Saved entries:
● ● ● ●

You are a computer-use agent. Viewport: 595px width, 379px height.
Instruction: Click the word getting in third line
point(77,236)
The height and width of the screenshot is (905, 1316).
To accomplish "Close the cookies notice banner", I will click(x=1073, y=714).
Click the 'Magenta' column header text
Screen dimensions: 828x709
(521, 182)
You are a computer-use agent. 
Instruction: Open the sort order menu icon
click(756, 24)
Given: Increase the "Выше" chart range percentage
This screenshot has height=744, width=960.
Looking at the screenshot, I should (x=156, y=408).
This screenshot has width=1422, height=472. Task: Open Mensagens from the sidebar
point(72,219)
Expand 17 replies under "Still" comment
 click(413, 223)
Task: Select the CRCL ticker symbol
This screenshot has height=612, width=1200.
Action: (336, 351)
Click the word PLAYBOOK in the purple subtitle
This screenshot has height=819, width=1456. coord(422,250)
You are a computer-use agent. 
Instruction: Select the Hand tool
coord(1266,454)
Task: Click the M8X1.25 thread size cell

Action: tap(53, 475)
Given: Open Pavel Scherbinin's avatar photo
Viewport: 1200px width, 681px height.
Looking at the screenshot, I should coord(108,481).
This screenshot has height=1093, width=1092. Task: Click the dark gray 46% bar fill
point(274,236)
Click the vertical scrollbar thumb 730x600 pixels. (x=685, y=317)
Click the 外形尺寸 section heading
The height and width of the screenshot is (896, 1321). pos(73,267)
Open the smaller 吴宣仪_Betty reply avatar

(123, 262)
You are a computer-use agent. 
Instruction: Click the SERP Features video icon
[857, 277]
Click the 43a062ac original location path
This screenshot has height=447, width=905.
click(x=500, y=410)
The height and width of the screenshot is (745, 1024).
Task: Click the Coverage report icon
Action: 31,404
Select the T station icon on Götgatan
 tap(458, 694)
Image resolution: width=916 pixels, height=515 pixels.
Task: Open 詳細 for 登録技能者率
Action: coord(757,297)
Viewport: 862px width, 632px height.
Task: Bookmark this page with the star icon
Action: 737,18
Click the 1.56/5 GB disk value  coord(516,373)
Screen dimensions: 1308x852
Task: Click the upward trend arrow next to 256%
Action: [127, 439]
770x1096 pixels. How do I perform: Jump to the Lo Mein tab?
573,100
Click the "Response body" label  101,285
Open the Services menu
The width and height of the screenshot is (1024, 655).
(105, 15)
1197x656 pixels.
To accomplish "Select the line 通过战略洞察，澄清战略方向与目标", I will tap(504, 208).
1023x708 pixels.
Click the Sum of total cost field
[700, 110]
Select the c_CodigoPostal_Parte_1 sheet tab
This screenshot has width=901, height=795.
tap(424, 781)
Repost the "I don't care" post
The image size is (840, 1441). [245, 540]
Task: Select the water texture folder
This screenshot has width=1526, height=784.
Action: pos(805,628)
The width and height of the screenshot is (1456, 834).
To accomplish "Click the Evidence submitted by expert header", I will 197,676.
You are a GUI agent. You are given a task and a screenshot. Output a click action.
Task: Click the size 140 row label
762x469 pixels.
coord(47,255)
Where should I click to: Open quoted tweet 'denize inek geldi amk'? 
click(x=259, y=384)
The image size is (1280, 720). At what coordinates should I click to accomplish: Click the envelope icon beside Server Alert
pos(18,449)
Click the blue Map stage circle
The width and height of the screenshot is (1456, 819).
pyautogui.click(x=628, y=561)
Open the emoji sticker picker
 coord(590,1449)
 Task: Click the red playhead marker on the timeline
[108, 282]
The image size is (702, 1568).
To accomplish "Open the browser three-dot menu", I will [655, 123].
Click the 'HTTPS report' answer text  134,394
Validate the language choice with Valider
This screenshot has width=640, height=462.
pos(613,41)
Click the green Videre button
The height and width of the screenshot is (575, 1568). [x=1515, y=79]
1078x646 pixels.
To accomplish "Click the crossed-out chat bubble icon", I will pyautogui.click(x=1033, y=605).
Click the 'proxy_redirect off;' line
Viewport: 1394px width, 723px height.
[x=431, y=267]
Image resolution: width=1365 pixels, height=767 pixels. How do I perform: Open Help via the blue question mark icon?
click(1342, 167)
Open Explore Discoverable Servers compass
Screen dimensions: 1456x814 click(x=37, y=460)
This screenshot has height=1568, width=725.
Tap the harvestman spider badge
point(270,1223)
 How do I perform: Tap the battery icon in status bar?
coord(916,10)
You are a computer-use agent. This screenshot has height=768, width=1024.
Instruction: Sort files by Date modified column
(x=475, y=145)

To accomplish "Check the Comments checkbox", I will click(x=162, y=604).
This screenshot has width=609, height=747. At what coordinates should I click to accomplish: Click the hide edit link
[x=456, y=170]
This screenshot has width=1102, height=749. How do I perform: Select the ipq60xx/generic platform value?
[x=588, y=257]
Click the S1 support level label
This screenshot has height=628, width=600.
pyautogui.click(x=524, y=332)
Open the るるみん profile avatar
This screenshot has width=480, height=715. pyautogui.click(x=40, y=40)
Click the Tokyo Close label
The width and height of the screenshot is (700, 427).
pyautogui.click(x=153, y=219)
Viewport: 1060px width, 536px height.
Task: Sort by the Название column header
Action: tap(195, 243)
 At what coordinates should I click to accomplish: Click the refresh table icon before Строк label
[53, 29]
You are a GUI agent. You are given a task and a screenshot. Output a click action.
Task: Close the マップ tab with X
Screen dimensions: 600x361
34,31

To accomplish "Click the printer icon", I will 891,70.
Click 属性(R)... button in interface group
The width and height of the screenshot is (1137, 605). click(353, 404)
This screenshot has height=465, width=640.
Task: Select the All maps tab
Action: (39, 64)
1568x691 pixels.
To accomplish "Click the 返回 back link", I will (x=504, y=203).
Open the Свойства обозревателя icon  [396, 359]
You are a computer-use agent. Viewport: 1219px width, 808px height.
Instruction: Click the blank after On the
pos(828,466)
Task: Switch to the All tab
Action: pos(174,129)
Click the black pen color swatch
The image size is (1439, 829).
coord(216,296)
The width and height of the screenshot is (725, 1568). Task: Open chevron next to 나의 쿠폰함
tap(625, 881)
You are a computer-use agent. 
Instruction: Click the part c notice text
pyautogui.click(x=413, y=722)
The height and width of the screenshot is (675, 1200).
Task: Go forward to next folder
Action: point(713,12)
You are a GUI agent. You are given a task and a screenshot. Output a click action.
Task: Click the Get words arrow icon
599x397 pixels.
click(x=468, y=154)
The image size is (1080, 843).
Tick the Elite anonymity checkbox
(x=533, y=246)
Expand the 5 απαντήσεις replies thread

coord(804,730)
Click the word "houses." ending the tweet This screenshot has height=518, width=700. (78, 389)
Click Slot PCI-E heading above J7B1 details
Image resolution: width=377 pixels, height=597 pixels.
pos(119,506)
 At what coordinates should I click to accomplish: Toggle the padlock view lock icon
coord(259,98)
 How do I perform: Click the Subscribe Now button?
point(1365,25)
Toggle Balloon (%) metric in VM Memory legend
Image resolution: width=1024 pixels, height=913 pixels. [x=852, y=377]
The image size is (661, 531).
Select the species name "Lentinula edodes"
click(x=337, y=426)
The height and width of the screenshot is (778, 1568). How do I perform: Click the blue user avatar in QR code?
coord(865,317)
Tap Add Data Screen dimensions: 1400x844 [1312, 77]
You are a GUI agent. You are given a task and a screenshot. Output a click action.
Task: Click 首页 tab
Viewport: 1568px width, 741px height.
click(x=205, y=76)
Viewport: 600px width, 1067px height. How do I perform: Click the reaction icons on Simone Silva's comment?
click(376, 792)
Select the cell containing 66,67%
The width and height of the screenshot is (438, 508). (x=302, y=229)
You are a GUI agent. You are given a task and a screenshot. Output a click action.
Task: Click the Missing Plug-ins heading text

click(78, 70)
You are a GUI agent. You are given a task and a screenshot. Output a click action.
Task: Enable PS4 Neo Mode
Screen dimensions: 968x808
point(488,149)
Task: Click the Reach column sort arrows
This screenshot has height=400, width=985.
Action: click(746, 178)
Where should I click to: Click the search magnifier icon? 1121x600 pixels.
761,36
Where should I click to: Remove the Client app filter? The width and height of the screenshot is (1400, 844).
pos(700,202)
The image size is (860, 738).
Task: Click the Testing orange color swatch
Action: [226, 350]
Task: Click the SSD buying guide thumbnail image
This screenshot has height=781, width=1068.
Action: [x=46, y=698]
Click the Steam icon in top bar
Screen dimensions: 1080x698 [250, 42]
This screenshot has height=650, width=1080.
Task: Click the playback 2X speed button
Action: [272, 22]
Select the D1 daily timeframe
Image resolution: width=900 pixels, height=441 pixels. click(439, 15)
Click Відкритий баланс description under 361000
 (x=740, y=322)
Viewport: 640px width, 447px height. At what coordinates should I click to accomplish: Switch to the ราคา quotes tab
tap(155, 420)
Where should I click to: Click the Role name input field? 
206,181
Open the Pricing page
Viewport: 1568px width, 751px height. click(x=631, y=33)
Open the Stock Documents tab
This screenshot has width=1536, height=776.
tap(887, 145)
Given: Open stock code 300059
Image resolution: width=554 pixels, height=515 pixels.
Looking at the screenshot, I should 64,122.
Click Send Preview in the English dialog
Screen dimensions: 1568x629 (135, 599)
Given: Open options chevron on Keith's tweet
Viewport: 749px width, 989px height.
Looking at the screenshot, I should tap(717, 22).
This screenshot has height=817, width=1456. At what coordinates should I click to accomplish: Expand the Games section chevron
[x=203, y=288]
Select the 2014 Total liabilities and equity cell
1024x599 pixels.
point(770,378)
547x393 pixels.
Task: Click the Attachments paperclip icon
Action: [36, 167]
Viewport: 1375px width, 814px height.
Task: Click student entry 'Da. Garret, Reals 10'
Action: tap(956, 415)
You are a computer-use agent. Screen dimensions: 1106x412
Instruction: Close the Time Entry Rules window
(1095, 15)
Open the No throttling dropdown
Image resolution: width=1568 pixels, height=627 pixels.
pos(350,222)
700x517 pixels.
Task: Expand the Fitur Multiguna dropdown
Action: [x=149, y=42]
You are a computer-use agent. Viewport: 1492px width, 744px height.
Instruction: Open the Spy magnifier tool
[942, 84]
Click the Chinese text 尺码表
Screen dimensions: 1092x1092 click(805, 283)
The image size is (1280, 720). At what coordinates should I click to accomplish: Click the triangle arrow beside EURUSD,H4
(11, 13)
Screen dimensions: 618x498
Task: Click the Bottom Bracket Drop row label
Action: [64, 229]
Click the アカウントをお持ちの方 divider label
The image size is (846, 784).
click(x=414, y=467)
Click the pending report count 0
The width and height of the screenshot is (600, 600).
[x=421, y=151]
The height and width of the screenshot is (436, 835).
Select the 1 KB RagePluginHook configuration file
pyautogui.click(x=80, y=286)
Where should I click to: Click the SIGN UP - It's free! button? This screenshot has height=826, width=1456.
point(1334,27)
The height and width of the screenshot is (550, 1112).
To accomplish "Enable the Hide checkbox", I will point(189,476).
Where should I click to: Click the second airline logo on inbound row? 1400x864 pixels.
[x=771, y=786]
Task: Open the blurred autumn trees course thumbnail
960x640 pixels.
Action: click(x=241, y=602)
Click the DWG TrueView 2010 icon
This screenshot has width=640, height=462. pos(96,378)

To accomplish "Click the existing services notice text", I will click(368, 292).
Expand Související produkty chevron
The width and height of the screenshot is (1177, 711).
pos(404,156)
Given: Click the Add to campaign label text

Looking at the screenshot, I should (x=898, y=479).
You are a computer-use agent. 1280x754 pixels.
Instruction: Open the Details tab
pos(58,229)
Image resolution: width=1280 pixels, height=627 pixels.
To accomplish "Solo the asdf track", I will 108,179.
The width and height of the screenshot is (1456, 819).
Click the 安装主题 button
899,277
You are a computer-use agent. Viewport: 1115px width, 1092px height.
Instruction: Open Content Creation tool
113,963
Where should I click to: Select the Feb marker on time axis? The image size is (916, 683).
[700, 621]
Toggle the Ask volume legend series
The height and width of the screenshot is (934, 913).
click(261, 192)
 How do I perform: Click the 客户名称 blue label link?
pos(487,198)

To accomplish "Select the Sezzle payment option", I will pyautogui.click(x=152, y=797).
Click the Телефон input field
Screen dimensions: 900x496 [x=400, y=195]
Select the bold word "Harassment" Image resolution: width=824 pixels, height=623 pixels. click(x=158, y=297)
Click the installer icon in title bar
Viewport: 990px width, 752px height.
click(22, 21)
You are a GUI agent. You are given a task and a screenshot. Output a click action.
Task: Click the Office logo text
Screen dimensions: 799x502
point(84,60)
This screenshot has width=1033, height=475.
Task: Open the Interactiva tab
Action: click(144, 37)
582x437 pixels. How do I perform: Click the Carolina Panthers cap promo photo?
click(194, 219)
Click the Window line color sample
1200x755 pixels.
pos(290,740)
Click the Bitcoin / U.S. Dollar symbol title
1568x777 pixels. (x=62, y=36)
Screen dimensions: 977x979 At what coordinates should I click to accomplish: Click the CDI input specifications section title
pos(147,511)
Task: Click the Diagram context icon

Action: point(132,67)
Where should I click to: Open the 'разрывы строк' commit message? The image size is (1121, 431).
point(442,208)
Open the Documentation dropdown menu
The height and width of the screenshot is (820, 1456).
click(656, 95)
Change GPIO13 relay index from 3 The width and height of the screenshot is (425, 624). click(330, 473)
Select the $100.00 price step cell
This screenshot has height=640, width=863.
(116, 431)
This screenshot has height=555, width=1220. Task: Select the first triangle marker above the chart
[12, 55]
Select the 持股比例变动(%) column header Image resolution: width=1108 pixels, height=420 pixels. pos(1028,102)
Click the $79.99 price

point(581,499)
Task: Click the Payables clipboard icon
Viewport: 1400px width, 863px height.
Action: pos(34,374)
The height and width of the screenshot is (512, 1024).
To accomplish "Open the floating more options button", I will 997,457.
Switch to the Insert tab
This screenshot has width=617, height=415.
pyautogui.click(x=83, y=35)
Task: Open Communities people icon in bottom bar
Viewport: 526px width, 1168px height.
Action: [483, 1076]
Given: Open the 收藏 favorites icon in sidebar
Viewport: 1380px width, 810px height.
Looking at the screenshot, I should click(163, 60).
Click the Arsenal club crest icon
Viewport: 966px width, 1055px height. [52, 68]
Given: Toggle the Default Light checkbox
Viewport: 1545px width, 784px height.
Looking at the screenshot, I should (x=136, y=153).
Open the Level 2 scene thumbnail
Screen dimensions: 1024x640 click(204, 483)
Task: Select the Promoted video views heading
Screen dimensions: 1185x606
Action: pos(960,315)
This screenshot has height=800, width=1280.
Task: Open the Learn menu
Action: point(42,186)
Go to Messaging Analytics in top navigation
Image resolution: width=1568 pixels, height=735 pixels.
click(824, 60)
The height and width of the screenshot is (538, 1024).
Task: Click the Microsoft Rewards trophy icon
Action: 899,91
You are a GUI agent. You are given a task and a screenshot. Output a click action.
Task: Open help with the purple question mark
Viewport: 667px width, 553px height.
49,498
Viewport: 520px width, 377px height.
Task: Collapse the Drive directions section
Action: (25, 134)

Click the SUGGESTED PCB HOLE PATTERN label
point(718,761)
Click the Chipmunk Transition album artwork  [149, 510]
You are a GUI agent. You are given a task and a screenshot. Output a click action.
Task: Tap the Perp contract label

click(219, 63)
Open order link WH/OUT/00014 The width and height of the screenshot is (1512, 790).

● ● ● ●

Lines holding "Enable": copy each one from the records above.

Task: Enable PS4 Neo Mode
To accomplish "Enable the Hide checkbox", I will point(189,476).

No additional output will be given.